++++ Data records ++++

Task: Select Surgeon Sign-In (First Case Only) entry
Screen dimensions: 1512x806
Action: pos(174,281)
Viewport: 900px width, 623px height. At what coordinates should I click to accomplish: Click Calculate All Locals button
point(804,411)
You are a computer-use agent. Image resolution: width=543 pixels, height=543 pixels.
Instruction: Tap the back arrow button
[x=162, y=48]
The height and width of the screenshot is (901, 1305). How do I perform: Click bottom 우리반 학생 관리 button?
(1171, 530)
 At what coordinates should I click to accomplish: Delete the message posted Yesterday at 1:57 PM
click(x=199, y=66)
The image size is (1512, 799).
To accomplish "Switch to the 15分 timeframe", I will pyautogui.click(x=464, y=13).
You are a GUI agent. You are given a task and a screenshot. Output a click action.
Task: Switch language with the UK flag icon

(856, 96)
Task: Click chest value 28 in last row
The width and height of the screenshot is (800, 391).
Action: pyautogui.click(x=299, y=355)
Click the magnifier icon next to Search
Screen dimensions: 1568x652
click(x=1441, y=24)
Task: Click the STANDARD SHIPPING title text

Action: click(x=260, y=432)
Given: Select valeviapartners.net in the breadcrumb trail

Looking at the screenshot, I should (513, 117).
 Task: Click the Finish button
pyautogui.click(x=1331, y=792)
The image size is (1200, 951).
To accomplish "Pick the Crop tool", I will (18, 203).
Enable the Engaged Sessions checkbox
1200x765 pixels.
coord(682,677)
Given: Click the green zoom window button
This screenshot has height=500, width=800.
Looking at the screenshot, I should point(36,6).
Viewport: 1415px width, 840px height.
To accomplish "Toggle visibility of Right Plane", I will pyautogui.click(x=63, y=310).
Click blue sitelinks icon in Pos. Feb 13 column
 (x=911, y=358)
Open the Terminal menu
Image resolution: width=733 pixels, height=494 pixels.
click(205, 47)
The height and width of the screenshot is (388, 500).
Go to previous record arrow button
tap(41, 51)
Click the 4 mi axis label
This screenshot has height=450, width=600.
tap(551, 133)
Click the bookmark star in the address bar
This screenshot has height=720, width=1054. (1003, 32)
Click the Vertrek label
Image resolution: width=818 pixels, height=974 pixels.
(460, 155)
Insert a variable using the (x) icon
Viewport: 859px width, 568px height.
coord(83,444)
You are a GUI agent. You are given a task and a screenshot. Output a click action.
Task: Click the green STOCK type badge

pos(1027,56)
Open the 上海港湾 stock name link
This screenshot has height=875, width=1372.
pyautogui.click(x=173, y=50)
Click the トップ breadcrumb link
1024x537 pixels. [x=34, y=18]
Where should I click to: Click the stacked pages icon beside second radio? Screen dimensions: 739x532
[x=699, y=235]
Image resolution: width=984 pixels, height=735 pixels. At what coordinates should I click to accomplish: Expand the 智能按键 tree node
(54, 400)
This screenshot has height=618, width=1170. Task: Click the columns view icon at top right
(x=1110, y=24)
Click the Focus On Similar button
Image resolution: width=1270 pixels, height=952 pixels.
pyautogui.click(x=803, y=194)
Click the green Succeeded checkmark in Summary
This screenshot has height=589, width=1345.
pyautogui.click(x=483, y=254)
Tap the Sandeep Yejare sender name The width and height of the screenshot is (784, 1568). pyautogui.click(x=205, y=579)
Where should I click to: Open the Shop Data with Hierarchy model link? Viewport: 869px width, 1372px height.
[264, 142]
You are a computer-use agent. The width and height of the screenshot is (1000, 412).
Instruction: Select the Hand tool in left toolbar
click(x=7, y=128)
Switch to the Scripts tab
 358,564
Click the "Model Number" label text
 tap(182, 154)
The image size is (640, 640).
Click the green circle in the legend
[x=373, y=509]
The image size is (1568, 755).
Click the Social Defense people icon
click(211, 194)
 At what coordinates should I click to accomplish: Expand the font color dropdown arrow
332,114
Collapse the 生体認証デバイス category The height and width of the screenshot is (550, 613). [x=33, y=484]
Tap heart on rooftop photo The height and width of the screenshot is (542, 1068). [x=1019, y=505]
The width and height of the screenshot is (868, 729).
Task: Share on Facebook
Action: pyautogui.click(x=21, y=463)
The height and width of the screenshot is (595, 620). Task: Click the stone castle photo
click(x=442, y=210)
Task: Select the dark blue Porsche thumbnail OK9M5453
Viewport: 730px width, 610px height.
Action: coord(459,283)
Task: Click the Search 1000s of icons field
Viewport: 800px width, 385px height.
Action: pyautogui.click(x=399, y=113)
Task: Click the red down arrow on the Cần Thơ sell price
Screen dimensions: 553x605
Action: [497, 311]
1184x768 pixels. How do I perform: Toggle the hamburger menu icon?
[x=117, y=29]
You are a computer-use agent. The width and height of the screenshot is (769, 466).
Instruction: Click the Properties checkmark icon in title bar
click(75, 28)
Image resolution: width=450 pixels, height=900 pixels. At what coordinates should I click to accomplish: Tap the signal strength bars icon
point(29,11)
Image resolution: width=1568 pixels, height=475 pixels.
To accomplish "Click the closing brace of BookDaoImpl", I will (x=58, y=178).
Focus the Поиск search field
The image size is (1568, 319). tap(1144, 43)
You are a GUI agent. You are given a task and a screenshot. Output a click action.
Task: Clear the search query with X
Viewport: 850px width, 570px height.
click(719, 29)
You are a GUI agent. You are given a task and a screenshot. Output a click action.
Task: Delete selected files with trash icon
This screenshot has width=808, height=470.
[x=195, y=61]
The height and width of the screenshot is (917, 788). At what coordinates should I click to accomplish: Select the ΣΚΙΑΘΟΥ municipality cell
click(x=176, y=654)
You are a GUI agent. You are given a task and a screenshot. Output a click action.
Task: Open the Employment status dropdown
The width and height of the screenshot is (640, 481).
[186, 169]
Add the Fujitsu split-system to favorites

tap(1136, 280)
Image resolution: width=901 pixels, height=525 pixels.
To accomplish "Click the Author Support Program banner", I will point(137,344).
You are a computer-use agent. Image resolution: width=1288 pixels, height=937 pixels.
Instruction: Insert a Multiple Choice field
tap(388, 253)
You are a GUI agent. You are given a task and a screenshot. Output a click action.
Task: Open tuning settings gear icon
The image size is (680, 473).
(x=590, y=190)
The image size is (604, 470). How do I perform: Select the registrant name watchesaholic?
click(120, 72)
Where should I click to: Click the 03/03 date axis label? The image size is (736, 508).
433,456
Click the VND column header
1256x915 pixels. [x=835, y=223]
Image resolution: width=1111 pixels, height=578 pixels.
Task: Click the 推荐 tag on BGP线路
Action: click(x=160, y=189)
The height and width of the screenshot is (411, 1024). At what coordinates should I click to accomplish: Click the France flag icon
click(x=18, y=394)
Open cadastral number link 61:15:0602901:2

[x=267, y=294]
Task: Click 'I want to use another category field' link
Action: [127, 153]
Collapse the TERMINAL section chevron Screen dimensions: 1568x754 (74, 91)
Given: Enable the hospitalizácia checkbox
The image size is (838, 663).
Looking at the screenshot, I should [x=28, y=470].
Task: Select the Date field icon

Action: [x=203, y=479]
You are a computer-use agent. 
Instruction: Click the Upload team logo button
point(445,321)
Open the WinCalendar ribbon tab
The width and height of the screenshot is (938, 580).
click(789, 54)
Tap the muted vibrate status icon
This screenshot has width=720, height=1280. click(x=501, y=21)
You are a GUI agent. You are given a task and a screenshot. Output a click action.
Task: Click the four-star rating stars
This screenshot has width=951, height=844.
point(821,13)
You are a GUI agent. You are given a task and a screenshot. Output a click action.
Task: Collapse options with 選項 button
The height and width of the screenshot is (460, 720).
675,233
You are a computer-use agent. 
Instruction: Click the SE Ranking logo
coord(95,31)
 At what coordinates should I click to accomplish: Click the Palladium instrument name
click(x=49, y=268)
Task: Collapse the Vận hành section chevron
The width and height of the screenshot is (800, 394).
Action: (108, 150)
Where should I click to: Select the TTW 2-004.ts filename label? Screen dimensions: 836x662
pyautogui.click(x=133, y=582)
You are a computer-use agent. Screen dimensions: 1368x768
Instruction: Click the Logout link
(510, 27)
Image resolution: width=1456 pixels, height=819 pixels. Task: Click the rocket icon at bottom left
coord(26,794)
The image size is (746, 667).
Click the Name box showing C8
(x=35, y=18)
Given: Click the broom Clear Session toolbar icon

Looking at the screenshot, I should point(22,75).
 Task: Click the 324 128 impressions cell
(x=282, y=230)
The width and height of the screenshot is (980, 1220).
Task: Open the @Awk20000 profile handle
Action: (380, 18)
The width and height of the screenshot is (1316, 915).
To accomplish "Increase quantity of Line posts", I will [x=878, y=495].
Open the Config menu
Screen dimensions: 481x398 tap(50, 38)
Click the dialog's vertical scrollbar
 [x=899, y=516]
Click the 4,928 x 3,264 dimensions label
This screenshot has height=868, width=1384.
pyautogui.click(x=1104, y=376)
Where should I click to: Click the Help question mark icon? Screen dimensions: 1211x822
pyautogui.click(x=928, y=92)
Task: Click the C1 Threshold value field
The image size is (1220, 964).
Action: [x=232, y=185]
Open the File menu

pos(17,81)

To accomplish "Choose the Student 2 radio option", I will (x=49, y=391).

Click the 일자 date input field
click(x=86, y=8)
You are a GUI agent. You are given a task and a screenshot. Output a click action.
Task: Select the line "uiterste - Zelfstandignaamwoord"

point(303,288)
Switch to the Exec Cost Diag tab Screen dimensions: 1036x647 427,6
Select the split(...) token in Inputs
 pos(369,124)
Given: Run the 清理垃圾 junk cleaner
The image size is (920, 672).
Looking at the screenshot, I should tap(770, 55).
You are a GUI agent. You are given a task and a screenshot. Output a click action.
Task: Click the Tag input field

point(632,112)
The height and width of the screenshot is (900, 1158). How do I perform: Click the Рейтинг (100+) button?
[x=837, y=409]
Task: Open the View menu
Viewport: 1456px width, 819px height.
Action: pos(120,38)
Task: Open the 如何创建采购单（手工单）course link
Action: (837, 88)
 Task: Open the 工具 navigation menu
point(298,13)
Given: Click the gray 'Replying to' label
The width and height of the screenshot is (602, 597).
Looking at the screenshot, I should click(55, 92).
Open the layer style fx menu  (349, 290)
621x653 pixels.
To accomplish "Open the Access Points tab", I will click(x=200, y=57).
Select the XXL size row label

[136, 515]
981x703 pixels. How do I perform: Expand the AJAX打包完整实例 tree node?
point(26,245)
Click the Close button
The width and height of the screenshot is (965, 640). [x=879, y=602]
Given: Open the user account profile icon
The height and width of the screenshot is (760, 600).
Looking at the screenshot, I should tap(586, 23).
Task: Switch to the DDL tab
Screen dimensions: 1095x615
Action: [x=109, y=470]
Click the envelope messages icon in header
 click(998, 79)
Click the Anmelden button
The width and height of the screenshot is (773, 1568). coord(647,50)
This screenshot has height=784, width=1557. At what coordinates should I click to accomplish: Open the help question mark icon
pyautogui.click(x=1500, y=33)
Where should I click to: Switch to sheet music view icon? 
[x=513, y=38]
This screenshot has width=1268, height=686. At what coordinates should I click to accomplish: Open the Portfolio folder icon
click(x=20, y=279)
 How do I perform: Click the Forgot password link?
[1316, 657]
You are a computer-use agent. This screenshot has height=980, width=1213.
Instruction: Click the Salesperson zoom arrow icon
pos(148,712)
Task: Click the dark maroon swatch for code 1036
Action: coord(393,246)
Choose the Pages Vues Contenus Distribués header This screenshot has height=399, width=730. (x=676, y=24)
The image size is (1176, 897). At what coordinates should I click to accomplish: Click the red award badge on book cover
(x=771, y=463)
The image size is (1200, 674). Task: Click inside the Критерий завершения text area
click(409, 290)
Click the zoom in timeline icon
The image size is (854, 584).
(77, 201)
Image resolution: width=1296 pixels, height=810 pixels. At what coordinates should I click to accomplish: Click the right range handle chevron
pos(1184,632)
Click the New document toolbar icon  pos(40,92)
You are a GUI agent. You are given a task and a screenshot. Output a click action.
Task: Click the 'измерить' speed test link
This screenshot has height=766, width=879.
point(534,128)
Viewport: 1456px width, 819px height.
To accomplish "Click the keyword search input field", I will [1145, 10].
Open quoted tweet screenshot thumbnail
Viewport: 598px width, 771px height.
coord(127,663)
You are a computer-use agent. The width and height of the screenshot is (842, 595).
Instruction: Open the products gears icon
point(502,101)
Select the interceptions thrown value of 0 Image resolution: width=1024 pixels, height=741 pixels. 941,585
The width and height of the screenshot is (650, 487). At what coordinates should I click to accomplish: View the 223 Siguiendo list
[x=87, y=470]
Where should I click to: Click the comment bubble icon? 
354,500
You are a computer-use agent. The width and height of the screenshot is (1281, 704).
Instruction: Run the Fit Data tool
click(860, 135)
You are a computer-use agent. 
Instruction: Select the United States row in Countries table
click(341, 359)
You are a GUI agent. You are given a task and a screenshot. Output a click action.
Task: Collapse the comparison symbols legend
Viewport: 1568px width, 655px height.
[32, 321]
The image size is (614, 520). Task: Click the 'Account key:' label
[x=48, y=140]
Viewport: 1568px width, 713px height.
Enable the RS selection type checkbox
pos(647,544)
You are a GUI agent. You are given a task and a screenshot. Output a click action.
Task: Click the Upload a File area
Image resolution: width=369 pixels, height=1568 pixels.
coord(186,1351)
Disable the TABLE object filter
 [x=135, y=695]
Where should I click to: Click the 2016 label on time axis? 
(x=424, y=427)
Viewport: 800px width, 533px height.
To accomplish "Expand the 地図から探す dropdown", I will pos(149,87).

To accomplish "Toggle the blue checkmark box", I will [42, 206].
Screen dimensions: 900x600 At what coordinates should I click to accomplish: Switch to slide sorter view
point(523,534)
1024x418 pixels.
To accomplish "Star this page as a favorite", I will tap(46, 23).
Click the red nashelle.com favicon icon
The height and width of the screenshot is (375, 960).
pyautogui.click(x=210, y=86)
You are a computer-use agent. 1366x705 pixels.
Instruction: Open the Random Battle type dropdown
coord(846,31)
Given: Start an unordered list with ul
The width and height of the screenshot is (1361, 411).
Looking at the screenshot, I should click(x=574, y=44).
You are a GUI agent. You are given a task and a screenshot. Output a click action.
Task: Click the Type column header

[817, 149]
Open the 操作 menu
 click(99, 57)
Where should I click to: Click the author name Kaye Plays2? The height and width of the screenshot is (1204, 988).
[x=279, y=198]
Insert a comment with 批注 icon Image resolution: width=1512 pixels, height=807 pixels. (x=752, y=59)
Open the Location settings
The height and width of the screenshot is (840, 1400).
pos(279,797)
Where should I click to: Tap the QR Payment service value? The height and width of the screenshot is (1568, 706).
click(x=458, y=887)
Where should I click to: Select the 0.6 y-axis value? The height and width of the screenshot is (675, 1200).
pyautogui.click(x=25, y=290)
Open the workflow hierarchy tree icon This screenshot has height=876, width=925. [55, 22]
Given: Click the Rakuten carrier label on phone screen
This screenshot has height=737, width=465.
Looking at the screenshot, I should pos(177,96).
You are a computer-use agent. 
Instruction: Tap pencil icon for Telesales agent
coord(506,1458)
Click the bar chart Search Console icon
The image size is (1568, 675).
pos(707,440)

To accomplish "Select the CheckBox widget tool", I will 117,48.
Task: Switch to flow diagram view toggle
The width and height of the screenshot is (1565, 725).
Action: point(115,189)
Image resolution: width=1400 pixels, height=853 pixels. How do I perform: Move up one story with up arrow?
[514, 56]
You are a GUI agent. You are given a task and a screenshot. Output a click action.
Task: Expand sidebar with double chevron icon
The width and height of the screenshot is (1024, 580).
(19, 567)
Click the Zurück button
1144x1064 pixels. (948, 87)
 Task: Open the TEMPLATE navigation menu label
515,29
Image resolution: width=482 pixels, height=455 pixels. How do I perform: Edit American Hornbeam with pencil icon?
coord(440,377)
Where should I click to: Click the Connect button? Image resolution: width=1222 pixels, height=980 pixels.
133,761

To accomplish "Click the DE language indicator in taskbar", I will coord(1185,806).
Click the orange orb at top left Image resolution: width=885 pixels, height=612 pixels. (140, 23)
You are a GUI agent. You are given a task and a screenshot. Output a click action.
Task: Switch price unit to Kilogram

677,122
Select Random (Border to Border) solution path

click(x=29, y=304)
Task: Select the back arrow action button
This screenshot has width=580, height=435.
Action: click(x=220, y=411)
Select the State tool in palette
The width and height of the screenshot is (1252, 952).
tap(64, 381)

++++

## Work order
Copy every line above that holds the word "Collapse".

## Response to the task
Collapse the 生体認証デバイス category The height and width of the screenshot is (550, 613). [x=33, y=484]
Collapse the TERMINAL section chevron Screen dimensions: 1568x754 (74, 91)
Task: Collapse options with 選項 button
Task: Collapse the Vận hành section chevron
Task: Collapse the comparison symbols legend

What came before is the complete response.